Question

$$\sin A(1+\tan A)+\cos A(1+\cot A)=\sec A+\csc A$$.
A
True
B
False

Answer

**step1** Understanding the Problem

The problem asks us to verify if the given trigonometric identity is true or false.

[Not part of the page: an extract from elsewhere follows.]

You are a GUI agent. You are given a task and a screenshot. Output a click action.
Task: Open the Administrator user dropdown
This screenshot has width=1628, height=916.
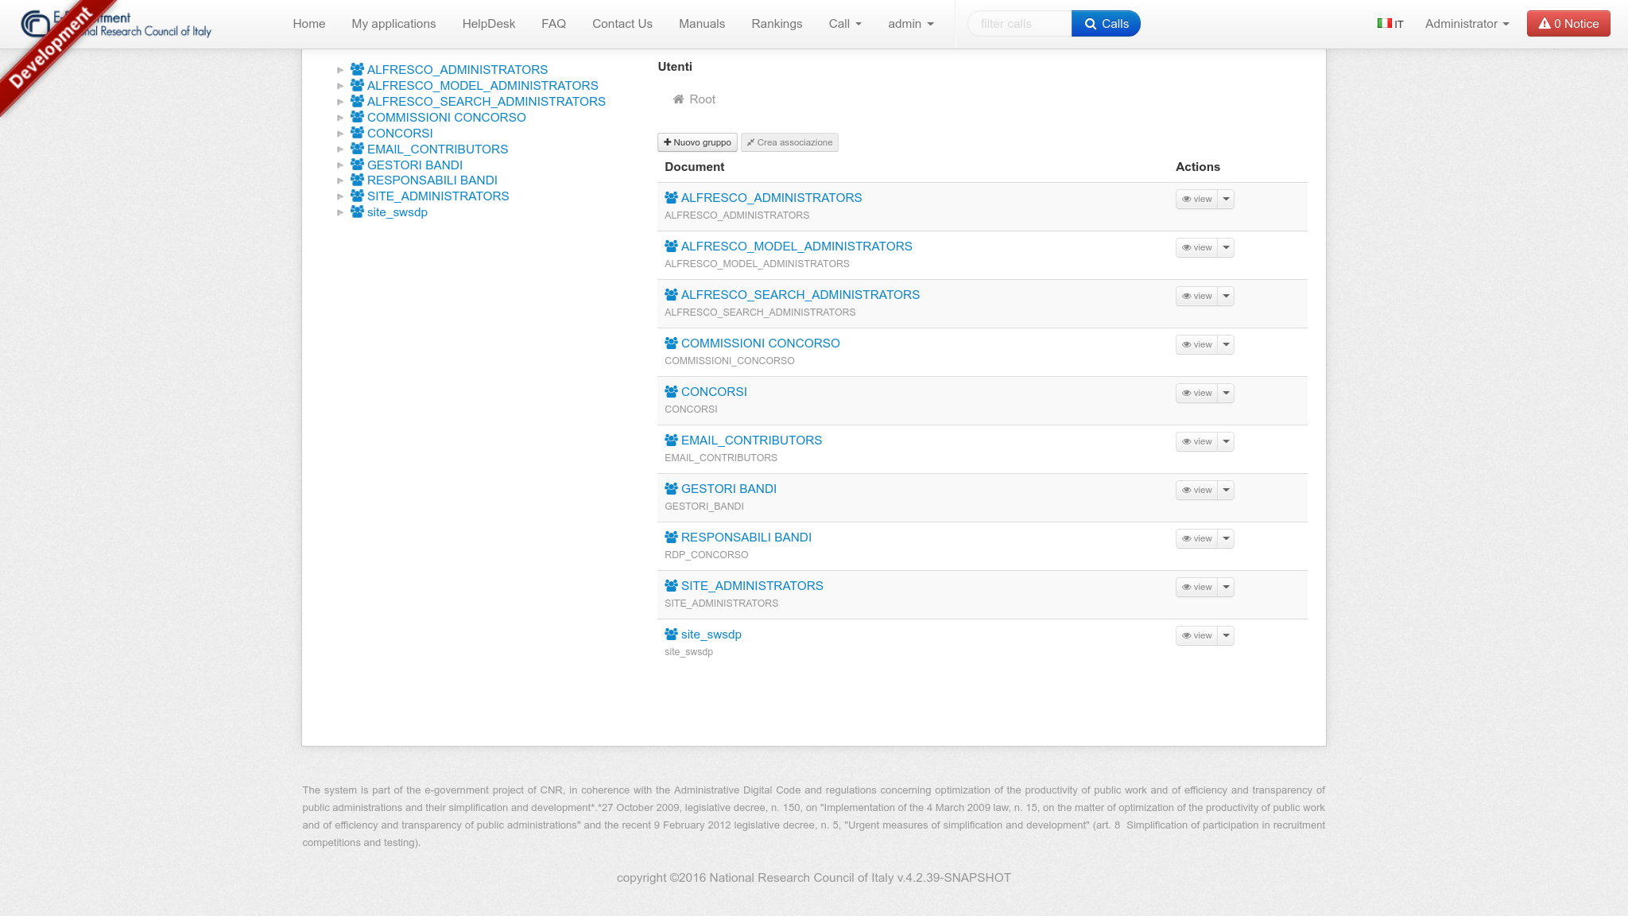(1467, 24)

The identity is:
$$\sin A(1+\tan A)+\cos A(1+\cot A)=\sec A+\csc A$$
To prove an identity, we typically start from one side (usually the more complex one, the Left Hand Side or LHS) and manipulate it algebraically using known trigonometric relationships until it matches the other side (Right Hand Side or RHS).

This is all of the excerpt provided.